After four years on a BEd course at Brighton Polytechnic, I started teaching at an infant school in West London in 1991 and became a literacy co-ordinator three years later. In 1998 I was seconded one day a week to work as a literacy consultant in the London Borough of Ealing, supporting schools to implement the National Literacy Strategy. A year later I became a full-time consultant. It was during this time that I first started training teachers on the teaching of phonics, providing in school support and creating classroom resources for others to use.

In 2001 I moved out of London and became the deputy head of an infant school in Buckinghamshire. I provided some of the centrally based phonics training in this authority and also wrote a series of resource books to support teachers using the Department for Education (DfE) phonics materials. I gave up my Deputy Headship after a few years to split my week between part time teaching and consultancy work.

For several years I was also the phonics lecturer on the PGCE course at Brunel University. These varied roles combined to give me a wonderful insight into what does and doesn’t work in developing children’s phonic knowledge and skills, as well as the support and resources practitioners, student teachers and parents are looking for. In 2007 I set up my own website to share these resources.

In 2011 I completed my very first government tender to get my phonics training and resources approved under the DfE matched phonics funding scheme. I have to admit I almost gave up when the tender required an environmental policy and a commitment to answering phone calls within a certain number of rings! However, I persevered against the odds and found myself accepted into the DfE catalogue along with the big publishing houses, so that was quite an achievement.

I finally left the classroom at the end of 2019 (over 28 years after starting my teaching career). In 2021 the DfE announced they were going to strongly encourage all primary schools to use a phonics programme that had been validated by them. The process was again very much aimed at the big publishing houses, as texts/reading books were required. After an initial feeling that I couldn’t possibly compete and meet all the requirements, my best friend offered to write and illustrate some poems for me.

I hadn’t written a poem until I was 50 (school never taught us how to do this –  we were just expected to know, so I have to confess my dad did all my poetry homework for me!) I knew exactly the type of texts that four-year-olds needed and was very restricted by the phonics that could be used at this stage, so I had to write the easiest poems myself. I unexpectedly caught the poetry writing bug and have written and self-published over 100! I’m thrilled that children across the country are learning to read with these and I get a real buzz from hearing how much they are enjoying them.

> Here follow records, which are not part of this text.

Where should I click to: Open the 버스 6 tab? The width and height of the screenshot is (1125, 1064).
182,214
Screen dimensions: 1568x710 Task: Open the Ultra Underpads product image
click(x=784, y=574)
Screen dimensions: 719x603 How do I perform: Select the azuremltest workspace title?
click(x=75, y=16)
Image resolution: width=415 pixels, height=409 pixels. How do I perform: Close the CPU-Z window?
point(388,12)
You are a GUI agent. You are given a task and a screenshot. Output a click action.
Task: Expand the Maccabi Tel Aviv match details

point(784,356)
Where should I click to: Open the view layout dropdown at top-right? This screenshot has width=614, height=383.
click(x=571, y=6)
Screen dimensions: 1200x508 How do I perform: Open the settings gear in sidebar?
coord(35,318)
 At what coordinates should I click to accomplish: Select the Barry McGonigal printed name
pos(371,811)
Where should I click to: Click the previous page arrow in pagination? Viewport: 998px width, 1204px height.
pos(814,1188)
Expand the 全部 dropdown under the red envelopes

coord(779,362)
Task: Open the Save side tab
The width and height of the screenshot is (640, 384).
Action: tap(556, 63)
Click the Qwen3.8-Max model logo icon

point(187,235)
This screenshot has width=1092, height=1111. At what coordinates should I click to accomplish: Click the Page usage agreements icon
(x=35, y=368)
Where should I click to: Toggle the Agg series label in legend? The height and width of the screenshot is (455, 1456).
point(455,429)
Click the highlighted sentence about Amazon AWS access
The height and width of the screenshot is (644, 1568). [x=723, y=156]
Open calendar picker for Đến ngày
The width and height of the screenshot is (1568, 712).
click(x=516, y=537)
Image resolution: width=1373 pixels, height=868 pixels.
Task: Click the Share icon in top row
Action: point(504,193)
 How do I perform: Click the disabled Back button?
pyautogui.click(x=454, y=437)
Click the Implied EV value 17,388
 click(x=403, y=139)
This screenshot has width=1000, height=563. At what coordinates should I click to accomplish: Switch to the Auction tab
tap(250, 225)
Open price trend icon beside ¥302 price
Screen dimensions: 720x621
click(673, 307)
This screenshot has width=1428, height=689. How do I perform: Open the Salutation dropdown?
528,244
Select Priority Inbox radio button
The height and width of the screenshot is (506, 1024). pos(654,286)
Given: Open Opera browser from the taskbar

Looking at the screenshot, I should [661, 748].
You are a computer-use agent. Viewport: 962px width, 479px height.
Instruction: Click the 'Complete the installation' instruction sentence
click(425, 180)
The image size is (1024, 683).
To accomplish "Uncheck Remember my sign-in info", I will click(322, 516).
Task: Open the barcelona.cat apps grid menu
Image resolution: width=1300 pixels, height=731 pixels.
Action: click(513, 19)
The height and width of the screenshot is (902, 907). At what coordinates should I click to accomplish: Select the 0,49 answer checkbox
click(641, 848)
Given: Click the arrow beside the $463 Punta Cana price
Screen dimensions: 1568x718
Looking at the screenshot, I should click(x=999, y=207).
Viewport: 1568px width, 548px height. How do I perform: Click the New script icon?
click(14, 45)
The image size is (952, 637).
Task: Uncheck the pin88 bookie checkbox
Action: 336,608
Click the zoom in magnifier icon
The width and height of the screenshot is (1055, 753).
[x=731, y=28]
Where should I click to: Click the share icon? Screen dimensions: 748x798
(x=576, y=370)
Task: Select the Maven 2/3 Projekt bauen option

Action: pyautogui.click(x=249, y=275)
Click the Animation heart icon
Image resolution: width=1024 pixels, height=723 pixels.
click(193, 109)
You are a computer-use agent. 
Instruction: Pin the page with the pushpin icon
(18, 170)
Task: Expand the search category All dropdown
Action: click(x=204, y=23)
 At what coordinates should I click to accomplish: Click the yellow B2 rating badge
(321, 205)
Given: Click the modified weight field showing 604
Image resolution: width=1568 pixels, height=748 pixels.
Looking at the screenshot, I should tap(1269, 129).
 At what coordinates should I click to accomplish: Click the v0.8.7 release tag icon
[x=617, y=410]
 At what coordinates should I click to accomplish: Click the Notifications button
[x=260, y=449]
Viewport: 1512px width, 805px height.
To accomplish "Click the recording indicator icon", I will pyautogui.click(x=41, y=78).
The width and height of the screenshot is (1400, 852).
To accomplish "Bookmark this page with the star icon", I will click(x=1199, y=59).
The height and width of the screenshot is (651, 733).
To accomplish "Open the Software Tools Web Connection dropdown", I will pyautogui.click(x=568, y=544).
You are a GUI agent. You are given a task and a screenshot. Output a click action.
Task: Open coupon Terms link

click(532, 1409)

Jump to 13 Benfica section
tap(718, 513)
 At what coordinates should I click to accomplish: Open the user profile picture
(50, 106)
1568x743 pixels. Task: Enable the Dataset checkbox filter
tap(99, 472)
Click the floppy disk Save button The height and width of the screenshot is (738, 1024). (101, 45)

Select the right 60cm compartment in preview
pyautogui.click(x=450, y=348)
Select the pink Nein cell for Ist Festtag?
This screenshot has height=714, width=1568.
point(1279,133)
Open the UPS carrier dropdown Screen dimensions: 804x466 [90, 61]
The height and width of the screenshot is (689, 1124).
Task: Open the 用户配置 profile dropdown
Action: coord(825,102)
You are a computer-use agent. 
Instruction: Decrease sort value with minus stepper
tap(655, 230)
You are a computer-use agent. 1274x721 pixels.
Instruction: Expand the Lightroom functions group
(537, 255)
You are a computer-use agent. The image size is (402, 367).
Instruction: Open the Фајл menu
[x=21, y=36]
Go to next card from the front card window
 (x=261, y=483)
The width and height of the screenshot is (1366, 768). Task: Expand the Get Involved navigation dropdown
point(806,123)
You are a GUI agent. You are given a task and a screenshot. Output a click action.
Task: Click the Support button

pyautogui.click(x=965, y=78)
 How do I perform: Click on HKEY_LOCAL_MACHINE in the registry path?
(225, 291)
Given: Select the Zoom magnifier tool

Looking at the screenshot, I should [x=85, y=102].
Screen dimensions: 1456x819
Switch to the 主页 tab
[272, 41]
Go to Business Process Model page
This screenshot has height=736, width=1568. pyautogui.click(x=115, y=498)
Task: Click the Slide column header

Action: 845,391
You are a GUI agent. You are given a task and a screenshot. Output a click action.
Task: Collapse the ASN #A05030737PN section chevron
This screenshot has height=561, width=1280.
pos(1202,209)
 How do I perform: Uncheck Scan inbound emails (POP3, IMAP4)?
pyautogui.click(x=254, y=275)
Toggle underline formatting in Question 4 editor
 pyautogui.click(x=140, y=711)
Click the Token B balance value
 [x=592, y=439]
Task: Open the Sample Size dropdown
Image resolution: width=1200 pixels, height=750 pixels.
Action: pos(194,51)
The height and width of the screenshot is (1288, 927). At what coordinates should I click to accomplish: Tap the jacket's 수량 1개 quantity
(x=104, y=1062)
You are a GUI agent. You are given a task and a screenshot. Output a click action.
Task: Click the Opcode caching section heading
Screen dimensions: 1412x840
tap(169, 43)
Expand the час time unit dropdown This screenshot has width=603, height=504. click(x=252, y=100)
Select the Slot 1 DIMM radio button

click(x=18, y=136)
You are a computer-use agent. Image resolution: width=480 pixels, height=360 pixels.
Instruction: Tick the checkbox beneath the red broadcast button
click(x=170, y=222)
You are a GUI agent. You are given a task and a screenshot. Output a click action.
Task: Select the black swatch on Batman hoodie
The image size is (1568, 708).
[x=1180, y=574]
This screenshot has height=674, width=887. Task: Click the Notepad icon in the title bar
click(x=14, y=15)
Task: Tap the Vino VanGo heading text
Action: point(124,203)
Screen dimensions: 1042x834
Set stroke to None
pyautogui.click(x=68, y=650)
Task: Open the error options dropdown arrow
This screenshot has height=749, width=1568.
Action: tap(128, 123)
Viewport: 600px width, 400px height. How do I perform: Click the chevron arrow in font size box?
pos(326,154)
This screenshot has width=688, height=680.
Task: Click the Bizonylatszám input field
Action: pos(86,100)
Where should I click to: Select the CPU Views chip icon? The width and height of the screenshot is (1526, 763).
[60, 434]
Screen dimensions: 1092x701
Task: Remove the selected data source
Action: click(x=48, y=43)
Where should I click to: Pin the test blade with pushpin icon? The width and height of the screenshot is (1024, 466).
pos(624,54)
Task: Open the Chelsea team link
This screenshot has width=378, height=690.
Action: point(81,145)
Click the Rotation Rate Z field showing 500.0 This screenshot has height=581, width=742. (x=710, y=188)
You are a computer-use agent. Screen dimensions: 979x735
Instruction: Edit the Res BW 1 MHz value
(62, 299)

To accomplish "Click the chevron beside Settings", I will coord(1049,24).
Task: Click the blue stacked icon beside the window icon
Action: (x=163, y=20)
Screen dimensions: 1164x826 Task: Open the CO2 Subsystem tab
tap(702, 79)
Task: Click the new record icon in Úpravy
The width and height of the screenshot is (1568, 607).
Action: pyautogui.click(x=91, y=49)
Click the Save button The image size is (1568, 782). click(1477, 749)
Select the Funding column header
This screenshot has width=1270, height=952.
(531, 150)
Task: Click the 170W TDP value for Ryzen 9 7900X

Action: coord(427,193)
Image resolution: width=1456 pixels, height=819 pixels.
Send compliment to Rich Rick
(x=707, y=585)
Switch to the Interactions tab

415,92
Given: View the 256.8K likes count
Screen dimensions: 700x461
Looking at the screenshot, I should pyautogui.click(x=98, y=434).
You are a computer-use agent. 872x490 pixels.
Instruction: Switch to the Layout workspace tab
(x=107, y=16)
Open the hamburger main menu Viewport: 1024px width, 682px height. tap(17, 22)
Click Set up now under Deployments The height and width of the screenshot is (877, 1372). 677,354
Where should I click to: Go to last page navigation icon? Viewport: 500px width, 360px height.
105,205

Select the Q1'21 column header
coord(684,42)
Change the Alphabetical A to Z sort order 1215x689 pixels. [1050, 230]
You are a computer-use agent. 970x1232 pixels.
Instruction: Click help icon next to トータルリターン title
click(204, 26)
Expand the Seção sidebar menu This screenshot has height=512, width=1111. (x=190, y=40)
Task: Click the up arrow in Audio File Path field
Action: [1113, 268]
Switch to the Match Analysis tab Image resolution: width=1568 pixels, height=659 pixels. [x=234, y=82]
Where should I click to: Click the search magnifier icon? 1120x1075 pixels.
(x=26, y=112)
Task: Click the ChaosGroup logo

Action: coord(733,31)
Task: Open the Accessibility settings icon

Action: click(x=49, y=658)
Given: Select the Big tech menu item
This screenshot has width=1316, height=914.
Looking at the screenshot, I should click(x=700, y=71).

I collated my planning, resources, poems and links to other published reading materials into a complete systematic synthetic phonics programme called ‘Lesley Clarke's Letters and Sounds’ and it was validated by the Department for Education in 2022. Yet again I beat the odds to achieve this as an individual, alongside the likes of Oxford University Press and Collins (amongst others). The programme is being used by schools in 18 different local authorities in both the state and private sectors and growing.

The two key messages I’d give to those starting out in their careers are:

- Hold firm to what you want to do/achieve and don’t let school/others/expectations/norms or bureaucracy stand in your way.

- Be open to any opportunities that come your way. I had assumed I would always be a full-time primary school teacher, but saying yes to small, seemingly insignificant things over the years has led to me having a varied and unique career in education. Indeed, if anyone asks me what I’ll be doing in a couple of years, I have to say I don’t know – things will develop and change, but I will wait to see how.”